**** Selected excerpt ****

Senegal: Early returns indicate runoff

Early reports of returns from Senegal’s presidential election yesterday indicate that current president Abdoulaye Wade leads former prime minister Macky Sall in the first-round ballot by only a 24% to 21% margin, although other reports claimed Wade had around 32% to Sall’s 28%.

Without an outright majority, Wade (pictured above, top) would be forced into a runoff with Sall (pictured above, below) — presumably given the massive opposition to Wade’s run on the basis of a constitutional limit of two terms, it can be expected that the opposition, headed by M23 and other umbrella groups, including supporters of Youssou N’Dour (the popular rapper who was not permitted to stand in the presidential election), will unite behind Sall in the second round.

Given Senegal’s tradition as a nation that has generally respected democratic norms — there have been no coups and no civil wars there since independence in 1960 — Wade would presumably recognize a Sall second-round victory and step down from office.

The next key date is Friday, March 2, when official results are announced.

In the meanwhile, who is Sall? One of the 13 opposition candidates permitted to run against Wade, Sall would be the first Senegalese president to be born after independence (in 1961).  Sall served as prime minister under Wade from 2004 to 2007 and as president of the national assembly from 2007 to 2008.  He was removed in November 2008 after holding hearings investigating corruption by Wade’s son, Karim, a future potential competitor for the Senegalese presidency.  Wade supporters, in turning on Sall, charged him of money launudering.

So a Wade-Sall runoff would not necessarily represent a rupture in Senegalese governance.  In fact, it would appear to be even less radical a transition than Wade’s own victory in 2000, which ended the nearly 20-year presidency of Abdou Diouf and the 40-year reign of Senegal’s Parti Socialiste.  After that election, Doiuf stood down and permitted a peaceful transition to Wade.

Nonetheless, given Wade’s unpopularity — he’s done little in office in the past 12 years — and given the way in which Wade has disregarded constitutional term limits (he is running on the technicality that the term limits were instituted in his first term, thereby allowing him the opportunity for reelection), it appears initially that Sall would be the recipient of unified second-round opposition support.

Another former Wade ally, Moustapha Niasse, is set to place third with around 13% of the vote, and has pledged to support an anti-Wade coalition for the second round.  Current Parti Socialiste candidate Ousmane Tanor Dieng looked to finish with about 10% of the vote and he and others have appeared at various rallies held by M23 (June 23 movement), a group formed as a common opposition to Wade’s reelection bid, guaranteeing a platform for unification in any second round of voting.

Former Nigerian president Olusegun Obasanjo has been in Senegal since last week meeting with various opposition groups facilitating a peaceful resolution to the tense political climate, which has culminated in sometime violent clashes in the closing weeks of the campaign.

****

▸ **Your assignment**:
Answer these questions from the text on Senegal's presidential election, one a line:
1. On what date are official results to be announced?
2. During which years did Sall serve as prime minister under Wade?
3. Who is set to place third, and with about what share of the vote?

**** Dataset ****

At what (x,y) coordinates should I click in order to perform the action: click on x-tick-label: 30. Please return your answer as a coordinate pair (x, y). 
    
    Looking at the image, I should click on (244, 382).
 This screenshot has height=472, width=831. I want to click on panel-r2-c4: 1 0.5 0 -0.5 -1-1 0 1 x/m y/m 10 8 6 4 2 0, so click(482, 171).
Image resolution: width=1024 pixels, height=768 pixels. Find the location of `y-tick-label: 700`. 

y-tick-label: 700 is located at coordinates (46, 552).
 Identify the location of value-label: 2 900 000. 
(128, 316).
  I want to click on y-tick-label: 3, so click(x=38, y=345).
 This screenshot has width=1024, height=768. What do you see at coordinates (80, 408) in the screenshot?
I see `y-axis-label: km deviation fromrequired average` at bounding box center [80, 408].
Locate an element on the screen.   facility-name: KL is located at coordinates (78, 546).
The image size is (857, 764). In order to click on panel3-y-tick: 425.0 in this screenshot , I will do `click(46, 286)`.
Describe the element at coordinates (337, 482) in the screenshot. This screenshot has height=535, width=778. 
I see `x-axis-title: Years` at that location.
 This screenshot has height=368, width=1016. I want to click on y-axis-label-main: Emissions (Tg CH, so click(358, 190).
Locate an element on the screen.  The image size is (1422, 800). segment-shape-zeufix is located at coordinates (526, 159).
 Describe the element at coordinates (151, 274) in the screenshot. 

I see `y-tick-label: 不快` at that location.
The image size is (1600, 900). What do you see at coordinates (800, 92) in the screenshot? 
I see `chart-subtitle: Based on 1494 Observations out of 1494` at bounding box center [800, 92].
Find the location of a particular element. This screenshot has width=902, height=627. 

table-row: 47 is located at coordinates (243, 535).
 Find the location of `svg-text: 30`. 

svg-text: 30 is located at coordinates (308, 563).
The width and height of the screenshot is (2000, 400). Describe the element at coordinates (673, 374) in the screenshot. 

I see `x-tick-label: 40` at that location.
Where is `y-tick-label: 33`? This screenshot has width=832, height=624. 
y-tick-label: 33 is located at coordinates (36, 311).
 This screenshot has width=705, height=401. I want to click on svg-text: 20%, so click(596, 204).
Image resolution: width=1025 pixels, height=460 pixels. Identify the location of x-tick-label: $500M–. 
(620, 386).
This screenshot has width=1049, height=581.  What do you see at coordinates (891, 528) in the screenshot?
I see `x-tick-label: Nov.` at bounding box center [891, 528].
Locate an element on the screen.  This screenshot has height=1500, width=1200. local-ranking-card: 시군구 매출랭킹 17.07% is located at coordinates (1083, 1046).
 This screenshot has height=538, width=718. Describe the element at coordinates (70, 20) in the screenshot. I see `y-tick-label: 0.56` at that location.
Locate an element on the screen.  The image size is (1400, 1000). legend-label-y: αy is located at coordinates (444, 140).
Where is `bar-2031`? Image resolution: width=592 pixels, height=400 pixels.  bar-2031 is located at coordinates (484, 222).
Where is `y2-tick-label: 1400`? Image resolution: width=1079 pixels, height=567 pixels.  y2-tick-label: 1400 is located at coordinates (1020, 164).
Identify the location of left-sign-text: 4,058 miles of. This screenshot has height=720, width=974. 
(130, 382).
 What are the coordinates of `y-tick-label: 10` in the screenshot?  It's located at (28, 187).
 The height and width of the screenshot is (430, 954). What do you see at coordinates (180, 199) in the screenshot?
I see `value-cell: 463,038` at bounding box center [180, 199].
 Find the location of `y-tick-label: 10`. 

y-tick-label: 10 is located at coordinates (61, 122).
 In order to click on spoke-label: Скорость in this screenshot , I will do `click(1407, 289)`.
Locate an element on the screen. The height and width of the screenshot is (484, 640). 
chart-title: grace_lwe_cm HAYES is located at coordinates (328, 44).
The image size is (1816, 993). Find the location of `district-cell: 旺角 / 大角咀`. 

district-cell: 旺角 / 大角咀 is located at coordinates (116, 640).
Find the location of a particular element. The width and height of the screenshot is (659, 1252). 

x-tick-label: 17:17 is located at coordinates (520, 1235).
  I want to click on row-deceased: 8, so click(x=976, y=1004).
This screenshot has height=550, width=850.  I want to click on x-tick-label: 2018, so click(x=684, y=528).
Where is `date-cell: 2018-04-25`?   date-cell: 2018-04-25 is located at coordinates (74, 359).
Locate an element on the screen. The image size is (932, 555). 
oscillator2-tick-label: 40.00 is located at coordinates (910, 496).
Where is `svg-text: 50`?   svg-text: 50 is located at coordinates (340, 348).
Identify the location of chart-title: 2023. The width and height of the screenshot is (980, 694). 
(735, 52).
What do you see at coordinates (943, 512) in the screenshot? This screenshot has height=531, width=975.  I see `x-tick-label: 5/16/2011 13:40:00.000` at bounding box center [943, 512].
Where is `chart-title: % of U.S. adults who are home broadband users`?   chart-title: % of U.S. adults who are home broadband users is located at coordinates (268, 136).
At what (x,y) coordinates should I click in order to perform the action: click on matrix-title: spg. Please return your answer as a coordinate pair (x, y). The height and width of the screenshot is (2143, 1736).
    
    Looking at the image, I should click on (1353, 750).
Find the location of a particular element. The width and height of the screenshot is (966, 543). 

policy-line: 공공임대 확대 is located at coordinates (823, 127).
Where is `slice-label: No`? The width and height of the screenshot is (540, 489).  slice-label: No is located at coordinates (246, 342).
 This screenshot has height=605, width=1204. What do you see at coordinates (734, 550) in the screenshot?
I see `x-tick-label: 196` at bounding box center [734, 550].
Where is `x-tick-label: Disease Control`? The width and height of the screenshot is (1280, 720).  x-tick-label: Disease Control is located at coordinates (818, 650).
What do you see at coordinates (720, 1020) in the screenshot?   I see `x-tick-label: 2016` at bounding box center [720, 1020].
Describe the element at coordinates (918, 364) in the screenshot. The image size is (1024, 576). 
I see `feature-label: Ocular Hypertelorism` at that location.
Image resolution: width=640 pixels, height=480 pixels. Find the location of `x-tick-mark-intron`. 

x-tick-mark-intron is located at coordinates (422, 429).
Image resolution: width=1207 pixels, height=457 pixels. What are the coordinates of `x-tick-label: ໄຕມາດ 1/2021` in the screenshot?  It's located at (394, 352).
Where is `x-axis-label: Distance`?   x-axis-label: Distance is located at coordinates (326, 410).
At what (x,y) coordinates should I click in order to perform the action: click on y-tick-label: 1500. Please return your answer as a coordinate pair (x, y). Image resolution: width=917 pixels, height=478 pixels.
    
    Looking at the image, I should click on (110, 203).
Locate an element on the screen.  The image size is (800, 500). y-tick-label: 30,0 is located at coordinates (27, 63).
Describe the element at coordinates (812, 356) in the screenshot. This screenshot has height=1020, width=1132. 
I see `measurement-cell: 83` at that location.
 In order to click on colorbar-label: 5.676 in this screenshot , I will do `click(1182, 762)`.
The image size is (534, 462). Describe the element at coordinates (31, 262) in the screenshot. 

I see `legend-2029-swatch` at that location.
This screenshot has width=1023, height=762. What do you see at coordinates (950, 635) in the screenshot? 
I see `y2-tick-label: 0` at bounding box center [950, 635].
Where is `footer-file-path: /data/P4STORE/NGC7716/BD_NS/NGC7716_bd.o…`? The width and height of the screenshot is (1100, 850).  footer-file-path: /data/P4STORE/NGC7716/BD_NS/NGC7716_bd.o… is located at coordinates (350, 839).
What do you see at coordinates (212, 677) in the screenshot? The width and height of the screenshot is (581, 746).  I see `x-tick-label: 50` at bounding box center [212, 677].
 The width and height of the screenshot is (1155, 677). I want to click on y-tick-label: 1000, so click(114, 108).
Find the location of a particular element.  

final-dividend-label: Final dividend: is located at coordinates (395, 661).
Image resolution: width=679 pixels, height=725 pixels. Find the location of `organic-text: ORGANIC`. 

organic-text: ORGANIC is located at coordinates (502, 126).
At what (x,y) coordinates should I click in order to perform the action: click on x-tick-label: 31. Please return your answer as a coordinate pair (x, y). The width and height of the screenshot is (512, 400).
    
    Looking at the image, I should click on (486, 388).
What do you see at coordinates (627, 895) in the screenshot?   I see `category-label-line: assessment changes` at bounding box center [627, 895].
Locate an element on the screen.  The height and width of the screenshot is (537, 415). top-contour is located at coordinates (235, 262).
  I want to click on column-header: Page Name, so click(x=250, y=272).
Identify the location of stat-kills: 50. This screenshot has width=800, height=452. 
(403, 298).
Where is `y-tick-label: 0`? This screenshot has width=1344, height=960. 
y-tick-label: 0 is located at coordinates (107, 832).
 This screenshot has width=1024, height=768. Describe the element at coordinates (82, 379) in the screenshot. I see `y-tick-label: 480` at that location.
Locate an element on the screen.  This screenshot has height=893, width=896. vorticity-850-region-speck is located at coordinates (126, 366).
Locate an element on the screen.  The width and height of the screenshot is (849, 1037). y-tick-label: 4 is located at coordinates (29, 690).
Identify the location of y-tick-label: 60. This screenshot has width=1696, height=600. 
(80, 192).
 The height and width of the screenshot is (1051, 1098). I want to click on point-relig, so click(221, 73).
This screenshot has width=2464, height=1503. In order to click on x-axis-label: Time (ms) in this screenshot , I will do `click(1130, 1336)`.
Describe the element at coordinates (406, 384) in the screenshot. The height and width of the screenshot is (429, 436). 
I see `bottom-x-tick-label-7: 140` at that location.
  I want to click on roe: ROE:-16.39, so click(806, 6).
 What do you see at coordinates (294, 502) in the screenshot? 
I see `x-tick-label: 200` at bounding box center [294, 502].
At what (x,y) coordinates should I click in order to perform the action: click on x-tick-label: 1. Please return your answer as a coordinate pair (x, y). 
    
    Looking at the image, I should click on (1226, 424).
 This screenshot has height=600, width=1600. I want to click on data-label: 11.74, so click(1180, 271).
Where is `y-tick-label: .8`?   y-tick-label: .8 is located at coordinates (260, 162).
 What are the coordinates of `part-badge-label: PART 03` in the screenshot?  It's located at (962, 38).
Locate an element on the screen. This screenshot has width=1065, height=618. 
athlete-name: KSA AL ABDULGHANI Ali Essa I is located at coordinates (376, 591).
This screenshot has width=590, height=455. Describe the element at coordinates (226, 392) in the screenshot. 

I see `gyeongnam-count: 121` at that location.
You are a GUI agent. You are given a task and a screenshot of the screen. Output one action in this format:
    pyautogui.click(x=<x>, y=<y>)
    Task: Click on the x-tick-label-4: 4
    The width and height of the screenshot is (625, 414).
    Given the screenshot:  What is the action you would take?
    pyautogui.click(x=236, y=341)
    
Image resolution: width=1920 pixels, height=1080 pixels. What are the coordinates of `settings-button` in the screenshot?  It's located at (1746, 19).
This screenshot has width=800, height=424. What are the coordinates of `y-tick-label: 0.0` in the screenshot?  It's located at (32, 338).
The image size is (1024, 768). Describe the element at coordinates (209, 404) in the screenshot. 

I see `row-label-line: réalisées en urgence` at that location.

****

▸ **Solution to this task**:
1. Friday, March 2
2. 2004 to 2007
3. Moustapha Niasse, with around 13%